*Task to carry out*. Which lines in the data below contain the word "Toggle"? Pull each of them out.

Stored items
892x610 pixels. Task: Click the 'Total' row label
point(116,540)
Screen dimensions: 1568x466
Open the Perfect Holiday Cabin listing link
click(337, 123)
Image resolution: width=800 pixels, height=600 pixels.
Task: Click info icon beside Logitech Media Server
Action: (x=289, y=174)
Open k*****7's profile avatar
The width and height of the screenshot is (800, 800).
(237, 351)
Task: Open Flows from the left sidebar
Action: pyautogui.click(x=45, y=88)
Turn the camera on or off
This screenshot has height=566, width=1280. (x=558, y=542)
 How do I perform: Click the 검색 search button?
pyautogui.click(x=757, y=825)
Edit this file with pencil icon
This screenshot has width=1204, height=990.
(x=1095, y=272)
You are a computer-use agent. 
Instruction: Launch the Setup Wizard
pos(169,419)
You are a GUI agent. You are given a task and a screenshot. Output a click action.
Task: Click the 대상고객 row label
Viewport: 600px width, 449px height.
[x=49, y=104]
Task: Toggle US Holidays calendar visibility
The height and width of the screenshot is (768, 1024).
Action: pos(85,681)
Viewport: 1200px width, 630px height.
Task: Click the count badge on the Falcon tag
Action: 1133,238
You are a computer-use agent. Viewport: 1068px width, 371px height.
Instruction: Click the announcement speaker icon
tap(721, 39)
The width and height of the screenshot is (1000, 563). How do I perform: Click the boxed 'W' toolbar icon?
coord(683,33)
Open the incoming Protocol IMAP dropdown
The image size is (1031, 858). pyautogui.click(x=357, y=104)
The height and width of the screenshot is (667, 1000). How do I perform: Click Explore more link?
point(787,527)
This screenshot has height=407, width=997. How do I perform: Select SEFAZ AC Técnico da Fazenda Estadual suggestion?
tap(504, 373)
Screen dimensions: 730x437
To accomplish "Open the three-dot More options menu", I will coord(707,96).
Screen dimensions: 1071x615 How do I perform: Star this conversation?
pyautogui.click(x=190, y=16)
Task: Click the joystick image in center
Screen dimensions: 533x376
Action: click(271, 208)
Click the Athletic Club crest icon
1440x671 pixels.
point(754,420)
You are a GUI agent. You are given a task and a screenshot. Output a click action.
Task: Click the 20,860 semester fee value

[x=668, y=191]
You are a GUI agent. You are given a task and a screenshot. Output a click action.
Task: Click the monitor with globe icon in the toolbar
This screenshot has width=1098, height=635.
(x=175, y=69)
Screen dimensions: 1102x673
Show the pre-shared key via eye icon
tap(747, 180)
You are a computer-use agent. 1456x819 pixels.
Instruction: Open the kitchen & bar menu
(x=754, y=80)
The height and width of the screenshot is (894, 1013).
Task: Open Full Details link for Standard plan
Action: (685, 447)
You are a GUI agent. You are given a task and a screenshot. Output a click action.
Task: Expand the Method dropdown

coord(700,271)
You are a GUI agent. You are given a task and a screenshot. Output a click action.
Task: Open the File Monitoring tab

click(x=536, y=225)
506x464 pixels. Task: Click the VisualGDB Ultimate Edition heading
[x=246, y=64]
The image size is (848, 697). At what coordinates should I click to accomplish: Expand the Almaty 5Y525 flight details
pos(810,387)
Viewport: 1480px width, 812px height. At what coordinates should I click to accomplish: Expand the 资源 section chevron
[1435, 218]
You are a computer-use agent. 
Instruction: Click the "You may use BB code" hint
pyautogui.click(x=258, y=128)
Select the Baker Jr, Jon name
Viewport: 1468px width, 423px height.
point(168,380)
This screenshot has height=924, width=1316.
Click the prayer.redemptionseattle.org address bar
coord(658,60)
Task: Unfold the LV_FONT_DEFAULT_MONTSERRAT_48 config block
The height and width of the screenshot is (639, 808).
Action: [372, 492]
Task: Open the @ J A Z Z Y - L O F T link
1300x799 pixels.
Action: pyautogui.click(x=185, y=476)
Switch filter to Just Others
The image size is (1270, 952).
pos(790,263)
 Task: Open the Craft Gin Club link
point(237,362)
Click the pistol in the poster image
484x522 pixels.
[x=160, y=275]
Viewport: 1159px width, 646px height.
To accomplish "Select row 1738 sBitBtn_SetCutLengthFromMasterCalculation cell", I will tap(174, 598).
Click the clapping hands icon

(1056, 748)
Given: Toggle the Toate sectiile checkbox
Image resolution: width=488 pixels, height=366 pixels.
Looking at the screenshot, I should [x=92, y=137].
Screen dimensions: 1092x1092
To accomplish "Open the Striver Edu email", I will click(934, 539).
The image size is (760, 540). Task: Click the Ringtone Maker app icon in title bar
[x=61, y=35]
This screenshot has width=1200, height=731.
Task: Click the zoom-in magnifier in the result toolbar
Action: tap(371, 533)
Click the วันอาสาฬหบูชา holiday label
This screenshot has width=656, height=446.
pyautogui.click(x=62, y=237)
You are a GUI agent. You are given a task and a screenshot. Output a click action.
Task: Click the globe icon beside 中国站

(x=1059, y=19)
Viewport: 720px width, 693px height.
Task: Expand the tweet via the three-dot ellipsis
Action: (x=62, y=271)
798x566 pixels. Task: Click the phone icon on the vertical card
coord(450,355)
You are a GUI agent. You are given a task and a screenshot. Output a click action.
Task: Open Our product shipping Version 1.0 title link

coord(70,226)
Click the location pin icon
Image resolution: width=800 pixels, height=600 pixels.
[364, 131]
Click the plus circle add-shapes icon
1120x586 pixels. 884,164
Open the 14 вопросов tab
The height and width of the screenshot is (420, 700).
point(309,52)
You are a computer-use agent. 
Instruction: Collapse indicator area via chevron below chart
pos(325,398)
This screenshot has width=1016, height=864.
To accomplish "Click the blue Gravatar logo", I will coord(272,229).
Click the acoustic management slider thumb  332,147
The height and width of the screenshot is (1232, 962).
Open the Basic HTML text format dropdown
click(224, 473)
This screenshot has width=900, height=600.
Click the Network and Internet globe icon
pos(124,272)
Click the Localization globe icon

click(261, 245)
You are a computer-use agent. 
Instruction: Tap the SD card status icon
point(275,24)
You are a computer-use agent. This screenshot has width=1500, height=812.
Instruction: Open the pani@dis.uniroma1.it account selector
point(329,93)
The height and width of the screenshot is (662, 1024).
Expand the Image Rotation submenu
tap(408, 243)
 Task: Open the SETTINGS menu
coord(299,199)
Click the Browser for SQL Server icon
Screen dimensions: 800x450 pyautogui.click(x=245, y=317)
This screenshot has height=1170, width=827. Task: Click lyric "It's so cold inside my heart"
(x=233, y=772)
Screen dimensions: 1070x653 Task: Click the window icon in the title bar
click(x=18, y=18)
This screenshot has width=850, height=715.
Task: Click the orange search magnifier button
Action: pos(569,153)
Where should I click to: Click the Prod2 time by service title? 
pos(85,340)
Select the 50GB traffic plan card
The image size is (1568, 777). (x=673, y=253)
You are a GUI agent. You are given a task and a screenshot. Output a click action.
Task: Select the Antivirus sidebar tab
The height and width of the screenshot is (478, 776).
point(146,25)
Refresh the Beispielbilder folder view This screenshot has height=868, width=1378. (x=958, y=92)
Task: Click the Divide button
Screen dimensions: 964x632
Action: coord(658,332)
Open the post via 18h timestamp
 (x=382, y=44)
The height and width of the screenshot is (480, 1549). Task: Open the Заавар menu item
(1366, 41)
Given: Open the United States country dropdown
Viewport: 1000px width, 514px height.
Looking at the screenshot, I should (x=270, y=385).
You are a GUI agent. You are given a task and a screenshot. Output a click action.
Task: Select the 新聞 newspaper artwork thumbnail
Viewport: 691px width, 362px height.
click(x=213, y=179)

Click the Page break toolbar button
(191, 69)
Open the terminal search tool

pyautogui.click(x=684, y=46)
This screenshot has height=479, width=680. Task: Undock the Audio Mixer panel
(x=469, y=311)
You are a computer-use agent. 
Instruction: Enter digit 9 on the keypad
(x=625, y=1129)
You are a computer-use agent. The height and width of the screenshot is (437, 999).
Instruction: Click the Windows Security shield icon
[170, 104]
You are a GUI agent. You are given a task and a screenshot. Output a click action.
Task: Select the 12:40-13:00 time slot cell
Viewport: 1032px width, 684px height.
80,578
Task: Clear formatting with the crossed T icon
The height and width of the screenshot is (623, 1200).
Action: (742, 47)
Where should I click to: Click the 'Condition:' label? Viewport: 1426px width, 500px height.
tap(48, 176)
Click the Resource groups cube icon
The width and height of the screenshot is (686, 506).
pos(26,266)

*Response to the exercise*.
Task: Toggle US Holidays calendar visibility
Given: Toggle the Toate sectiile checkbox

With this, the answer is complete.